When my family moved to the bay area in 1970, it was like I died an went to music heaven. F.M. radio! KSAN in San Francisco, “The Jive 95” was IT, they played everything, it didn’t matter if the track was ten minutes long, it didn’t matter if it was some local band no one had ever heard before. The variety of what you would hear was amazing, shaping my listening and musical tastes to this day. I remember walking to school with my African American friends listening to Kool And The Gang, and The Ohio Players, boom boxes on their shoulders and the piks in their huge afros, and I thought they were just the coolest cats in town. Then I would go home and play 8-track tapes of Creedence, Zep, Sabbath and Deep Purple.
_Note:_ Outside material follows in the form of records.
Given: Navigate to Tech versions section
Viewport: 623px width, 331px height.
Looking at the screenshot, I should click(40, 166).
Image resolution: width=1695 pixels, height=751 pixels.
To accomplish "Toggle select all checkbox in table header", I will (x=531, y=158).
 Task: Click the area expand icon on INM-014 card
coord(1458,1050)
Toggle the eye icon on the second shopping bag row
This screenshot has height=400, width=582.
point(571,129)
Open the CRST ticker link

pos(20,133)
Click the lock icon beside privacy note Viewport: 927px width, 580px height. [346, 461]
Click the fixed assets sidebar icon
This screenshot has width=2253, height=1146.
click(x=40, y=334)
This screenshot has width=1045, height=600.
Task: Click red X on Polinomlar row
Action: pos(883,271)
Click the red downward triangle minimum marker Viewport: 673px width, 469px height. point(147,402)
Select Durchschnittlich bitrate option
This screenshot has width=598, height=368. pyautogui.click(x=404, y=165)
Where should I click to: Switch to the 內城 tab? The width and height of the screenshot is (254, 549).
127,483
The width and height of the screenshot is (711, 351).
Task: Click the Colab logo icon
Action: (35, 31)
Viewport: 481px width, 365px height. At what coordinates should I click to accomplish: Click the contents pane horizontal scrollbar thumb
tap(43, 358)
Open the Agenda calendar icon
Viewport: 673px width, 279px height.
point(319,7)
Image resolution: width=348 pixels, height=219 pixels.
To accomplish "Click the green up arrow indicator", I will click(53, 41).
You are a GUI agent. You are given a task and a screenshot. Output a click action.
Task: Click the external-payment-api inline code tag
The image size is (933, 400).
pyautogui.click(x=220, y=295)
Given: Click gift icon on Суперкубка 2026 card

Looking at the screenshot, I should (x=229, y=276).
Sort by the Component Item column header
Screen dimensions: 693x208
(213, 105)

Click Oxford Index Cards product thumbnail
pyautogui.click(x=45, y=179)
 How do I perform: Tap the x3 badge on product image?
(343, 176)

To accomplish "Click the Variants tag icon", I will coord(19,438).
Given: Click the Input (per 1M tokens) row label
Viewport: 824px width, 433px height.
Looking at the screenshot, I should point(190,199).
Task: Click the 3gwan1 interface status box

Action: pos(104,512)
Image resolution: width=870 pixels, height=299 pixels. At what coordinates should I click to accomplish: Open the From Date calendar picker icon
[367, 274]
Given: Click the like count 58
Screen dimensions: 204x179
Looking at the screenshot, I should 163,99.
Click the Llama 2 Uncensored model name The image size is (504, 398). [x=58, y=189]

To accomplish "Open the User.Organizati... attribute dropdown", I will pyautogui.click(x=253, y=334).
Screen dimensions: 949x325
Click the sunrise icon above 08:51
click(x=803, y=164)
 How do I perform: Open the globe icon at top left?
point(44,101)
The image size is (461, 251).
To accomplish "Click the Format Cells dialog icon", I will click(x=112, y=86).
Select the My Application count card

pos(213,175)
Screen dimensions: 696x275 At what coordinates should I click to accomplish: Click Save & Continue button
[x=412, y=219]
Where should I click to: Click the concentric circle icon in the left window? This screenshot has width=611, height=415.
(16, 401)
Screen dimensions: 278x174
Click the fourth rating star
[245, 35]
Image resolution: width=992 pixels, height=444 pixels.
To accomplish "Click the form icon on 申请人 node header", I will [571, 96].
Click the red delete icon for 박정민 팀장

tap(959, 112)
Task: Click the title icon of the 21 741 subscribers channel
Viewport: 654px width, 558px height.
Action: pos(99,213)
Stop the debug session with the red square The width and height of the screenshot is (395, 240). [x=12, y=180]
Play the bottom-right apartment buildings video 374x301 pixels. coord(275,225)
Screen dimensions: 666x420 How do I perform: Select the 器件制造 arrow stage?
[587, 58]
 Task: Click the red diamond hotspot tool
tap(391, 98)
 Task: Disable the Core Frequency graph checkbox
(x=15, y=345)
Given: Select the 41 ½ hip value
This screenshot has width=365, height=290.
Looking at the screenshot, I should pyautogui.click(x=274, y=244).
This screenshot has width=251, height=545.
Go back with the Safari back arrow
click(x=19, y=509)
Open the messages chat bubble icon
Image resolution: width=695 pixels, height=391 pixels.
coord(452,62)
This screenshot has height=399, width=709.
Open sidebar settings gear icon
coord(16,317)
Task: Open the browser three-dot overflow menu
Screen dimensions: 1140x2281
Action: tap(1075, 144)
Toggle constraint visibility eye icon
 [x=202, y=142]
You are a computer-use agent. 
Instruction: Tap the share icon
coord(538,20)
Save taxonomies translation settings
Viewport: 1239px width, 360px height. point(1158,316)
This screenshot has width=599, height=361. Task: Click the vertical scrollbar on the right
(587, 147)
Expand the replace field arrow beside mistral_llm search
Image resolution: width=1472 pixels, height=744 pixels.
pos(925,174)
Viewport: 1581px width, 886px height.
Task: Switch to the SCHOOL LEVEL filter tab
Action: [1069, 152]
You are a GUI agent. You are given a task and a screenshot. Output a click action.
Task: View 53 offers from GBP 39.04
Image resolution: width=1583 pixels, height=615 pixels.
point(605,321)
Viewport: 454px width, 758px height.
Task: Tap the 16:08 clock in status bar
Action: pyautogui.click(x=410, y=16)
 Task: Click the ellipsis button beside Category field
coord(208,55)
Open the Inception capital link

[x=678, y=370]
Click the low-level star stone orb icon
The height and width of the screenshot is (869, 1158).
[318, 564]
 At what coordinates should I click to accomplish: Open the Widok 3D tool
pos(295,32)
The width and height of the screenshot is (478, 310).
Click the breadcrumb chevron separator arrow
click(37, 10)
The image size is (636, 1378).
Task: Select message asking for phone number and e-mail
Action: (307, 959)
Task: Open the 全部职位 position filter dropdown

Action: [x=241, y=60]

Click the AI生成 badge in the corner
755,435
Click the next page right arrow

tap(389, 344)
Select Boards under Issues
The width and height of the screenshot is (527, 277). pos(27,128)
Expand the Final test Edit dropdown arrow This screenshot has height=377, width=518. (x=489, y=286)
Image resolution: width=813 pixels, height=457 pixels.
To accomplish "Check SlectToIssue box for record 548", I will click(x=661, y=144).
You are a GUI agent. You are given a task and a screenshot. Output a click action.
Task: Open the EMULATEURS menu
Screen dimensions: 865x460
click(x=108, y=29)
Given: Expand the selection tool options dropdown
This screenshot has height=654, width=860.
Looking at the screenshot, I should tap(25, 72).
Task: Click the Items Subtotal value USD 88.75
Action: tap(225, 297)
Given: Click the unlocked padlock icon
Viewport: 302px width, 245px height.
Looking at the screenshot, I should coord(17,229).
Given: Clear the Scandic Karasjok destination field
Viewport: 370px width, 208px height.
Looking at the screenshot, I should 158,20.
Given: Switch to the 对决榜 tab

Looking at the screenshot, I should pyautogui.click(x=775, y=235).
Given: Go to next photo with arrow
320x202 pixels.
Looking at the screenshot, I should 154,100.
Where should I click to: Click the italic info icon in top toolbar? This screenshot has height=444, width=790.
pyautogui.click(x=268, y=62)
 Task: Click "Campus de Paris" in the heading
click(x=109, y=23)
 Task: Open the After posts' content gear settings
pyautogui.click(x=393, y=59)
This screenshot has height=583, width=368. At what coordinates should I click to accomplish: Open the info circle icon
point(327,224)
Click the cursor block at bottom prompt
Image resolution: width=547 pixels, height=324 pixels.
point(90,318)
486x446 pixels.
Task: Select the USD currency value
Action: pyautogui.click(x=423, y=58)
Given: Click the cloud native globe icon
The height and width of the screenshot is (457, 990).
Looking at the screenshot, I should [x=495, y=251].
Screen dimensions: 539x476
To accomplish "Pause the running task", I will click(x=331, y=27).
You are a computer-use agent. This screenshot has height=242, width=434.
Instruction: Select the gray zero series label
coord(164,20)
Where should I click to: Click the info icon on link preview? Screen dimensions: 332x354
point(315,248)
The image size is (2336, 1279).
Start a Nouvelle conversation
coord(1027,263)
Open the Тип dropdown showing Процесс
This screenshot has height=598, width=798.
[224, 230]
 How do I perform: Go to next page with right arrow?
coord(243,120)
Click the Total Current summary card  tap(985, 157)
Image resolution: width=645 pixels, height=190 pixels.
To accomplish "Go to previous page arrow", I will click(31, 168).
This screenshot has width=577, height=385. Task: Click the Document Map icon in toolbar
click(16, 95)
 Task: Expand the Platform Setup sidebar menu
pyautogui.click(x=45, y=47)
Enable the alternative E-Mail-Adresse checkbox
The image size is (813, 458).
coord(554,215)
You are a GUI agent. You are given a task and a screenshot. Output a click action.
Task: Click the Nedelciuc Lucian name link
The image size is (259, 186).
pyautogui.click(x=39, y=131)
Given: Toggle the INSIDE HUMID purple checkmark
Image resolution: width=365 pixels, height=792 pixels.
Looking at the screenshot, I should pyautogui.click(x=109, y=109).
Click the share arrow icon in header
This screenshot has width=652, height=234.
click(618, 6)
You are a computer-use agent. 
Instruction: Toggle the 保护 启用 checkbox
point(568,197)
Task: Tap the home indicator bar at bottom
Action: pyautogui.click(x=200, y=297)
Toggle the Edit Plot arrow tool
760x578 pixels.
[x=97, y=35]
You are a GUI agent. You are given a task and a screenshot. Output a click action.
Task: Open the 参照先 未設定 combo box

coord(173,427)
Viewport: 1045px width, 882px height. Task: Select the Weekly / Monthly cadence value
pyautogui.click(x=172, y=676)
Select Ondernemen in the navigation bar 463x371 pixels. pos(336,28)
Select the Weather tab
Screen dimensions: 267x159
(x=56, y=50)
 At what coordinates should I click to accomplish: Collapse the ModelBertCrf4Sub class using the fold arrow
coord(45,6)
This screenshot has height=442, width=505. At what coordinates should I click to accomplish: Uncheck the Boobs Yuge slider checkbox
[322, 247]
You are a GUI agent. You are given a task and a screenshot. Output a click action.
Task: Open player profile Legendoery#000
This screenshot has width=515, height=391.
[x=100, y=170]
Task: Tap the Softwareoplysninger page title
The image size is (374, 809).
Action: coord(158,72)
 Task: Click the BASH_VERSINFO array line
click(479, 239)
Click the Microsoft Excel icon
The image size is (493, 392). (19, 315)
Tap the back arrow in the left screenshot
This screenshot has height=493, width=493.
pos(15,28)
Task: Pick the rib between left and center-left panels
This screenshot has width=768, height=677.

If I wasn’t outside playing around or riding my bike, I was listening to something.
My sister Tomi was the first of us to pick up an instrument. My parents bought her a Silvertone acoustic guitar from the Sears catalogue. Man, you had to seriously muscle up to press the strings down on that sucker, but it was on that guitar that I learned my first riff, Creedence’s “Down On The Corner”. My brother Dave was next, he used money he earned from working at a gas station to buy an electric guitar and amp. I was so jealous! I had to have one! I begged my Dad to buy me a guitar. My first ax was purchased using S & H green stamps, which I helped my parents collect, a semi-hollow body electric that I got when I was thirteen. I conned him into buying me an amp a few months later, and I was set, I was going to be a rock ‘n roll star, get the chicks, and not be the slightly overweight extremely shy boy that I actually was.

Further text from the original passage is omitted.